Charles flung a leg to dangle over the back of his chaise.

“Poor fellow,” he remarked to his glass. “I know it is tiresome to be sickly, Grub, but old Tip does like to have someone to fuss over—especially now this one won't let him,” he elaborated with a jerk of his head in their artist's direction.

“I'm not an invalid!” cried Favian.

“Am I supposed to be here for my own amusement?” asked Jarrett plaintively.

Favian resumed his position with an apologetic grimace.

“How does that business go?” he asked in a conciliatory tone. “I heard about the fellow at the Bucket and Broom.”

“It's not my business,” Jarrett answered curtly. “It's the colonel's.” His brushstroke slipped and he caught the smear of paint with his cloth. He never could handle the man aright. It seemed that the very sight of him put Ison's hackles up: “
You are the Duke of Penrith's agent, sir, and new to these parts. I have been magistrate here some years. Allow that my judgment is likely better than yours.”

“Though had I had the lordling here with me it might have been a different affair,” he heard himself add aloud. Charles looked over with a fleeting expression of brotherly sympathy.

“Can't think how you manage to be civil to that fellow. Every time I see him it's all I can do to prevent myself yawning in his face. Do you know, the other day, it was
coming down in torrents and I saw him order his coachman and linkboy to stay catching their deaths waiting for him while he went into Bedford's?”

“I fear the colonel lacks your radical sensibilities, Charles,” Jarrett murmured.
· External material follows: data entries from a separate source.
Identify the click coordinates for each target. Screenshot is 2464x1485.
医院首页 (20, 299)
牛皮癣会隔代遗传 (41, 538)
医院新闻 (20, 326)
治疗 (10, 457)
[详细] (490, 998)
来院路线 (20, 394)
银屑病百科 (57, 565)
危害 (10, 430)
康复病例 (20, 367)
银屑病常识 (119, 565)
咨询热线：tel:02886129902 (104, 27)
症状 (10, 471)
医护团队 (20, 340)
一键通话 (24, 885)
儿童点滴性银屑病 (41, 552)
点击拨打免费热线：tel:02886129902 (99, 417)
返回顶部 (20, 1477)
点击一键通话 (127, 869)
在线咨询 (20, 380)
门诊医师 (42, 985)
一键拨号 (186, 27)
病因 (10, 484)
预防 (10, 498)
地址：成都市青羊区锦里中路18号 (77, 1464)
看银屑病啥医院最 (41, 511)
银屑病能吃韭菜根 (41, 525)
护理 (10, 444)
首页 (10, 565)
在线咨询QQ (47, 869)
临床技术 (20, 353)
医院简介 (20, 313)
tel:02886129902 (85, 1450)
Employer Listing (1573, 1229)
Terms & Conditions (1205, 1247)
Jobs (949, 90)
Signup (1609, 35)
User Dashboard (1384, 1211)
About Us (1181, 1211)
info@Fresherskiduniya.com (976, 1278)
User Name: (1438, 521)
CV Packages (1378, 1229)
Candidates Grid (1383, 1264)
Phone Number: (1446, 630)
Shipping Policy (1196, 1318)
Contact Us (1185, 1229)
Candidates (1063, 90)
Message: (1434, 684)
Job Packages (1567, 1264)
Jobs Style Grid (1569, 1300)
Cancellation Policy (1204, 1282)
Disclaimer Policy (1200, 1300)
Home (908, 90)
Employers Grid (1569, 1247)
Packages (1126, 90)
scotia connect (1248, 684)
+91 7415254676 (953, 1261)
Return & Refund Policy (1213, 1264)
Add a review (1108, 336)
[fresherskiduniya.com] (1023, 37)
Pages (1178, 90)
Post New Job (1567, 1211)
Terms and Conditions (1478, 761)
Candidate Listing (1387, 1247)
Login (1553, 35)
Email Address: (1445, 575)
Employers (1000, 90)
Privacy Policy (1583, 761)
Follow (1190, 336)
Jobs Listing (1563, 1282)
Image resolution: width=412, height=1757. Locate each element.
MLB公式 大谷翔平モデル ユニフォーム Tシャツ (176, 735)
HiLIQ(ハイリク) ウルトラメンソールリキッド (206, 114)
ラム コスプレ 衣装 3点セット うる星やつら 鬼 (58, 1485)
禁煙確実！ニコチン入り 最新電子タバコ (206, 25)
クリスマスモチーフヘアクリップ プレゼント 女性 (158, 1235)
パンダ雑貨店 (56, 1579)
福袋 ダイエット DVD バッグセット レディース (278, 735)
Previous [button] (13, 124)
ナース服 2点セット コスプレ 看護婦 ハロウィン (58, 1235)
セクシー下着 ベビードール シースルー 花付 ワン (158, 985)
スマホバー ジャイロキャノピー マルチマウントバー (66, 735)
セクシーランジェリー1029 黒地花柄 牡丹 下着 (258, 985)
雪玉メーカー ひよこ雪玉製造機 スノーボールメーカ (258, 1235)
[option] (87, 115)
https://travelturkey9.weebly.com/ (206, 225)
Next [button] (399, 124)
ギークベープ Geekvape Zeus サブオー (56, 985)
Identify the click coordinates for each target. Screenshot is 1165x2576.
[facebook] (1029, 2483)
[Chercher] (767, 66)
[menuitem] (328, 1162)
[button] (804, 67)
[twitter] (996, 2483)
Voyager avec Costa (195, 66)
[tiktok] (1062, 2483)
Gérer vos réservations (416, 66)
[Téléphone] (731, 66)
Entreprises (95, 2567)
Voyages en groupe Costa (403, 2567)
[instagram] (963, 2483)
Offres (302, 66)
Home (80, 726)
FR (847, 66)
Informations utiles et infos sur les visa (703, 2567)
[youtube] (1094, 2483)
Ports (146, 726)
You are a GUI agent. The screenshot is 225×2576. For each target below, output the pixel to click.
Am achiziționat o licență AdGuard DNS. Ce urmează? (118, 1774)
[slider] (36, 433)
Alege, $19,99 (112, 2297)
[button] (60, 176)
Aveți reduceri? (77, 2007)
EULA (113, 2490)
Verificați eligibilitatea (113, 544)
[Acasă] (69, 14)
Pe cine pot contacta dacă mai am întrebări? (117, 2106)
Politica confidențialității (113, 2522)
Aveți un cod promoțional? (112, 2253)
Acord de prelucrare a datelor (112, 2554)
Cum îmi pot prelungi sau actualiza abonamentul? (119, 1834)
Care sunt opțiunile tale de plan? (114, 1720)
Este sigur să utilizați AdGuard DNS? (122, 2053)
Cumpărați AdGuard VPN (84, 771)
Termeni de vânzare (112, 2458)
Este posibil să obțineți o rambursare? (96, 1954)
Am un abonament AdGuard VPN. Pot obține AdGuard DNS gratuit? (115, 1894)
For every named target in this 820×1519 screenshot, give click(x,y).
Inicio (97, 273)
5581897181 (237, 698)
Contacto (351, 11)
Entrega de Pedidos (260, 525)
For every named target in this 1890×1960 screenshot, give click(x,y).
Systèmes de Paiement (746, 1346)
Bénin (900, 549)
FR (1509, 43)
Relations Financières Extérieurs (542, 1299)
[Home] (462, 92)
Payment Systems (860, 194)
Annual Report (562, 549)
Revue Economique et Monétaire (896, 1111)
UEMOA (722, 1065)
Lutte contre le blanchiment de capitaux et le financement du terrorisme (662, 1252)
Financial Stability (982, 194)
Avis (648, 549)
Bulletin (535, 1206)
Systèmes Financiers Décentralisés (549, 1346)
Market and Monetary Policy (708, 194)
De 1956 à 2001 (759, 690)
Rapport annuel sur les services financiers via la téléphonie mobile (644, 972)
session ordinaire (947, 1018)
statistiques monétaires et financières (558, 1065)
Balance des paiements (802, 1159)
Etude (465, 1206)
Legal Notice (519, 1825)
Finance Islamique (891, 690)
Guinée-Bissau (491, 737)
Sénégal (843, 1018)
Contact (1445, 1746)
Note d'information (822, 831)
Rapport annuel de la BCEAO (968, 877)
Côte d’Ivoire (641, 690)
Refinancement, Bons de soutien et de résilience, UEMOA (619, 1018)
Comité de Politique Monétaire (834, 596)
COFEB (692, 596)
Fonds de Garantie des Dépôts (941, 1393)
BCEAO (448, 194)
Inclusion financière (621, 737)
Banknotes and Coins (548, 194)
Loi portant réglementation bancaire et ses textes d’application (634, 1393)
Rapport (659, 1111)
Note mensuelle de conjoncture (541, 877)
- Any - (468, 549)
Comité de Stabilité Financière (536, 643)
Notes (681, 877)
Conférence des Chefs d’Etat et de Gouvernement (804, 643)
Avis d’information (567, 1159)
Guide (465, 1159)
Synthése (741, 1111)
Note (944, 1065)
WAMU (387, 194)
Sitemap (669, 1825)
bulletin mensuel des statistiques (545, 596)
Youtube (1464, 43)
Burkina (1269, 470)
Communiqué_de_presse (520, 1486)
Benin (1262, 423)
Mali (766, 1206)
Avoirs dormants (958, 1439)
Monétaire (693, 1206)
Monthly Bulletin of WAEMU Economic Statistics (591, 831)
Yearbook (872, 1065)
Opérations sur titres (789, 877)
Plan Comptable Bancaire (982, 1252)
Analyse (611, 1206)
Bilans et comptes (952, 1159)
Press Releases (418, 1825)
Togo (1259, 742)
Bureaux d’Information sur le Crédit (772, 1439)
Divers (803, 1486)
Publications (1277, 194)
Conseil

The law resided with the magistrate. And he had no evidence. One couldn't accuse a man with a piece of toffee and a window opened on a winter night merely because one didn't take to him.

“Who is this Colonel Ison?” Favian piped up in a fair imitation of a man who knew everyone that mattered.

“Colonel Ison, Member of Parliament, His Majesty's Justice and honorable commander of our militia!” Charles toasted with a satirical flourish of his glass.

“A significant man these parts.” Jarrett jabbed a touch of paint along the jaw line of his sketch.

“That brisk and martial air! I heard his service only lasted four months,” Charles remarked. “He went to Ireland at the time of the rebellion of '90. It so alarmed him he retreated all the way to a half-pay post in the provinces. And this colonel, Grub, fears our peasantry are revolting. Or on the verge of it—though precisely why he should think so is not entirely clear.” He emptied his glass and poured himself another drink.

Jarrett took a step back to contemplate his composition. The colonel's comment about a great conspiracy nagged him.
Nottingham stocking knitters and West Yorkshire croppers singing songs of General Ludd …
Weavers gathering in corners, Duffin had said. The dead man Pritchard was a wool buyer. The fairs had to figure in it. Something
had stirred the colonel up. What if he had an informant? Being, himself, at one time in the military branch of the trade, Jarrett had heard rumors of domestic agents at work at home.

“I smell an informant,” he stated. Charles snorted, a derisive, dismissive sound.

He had sketched in his outline. Now for the wash—and then the real work to come; building color and modeling shape in layer upon layer of paint. At one time he had run a whole network of informants back in Spain. His mind prodded the edges of the dark blank of what he did not know. The fairs brought an influx of strangers—a hunting ground perhaps? Imported, he said to himself as he thinned his paint with poppy oil. An outsider. But if he was right, imported as an agent of whom and to what end? His hand hesitated over the canvas.

Capturing a likeness: to grasp a fleeting recognition of one being in the eyes and brain of another and fix it so others might see. Part of him relished the mapping, the planning, the exercise of wit required to overcome the small treacheries of this medium—the dirty oil, the unstable tint, the dripping brush—to reproduce in mechanical labor some semblance of what he glimpsed. But in sum—what folly! All that striving, to end, at best, with a taunting parody of your first conception: a caricature of life. He looked to his left. Charles stood at his shoulder. He was leaning his head back, examining the pallid likeness emerging from the canvas.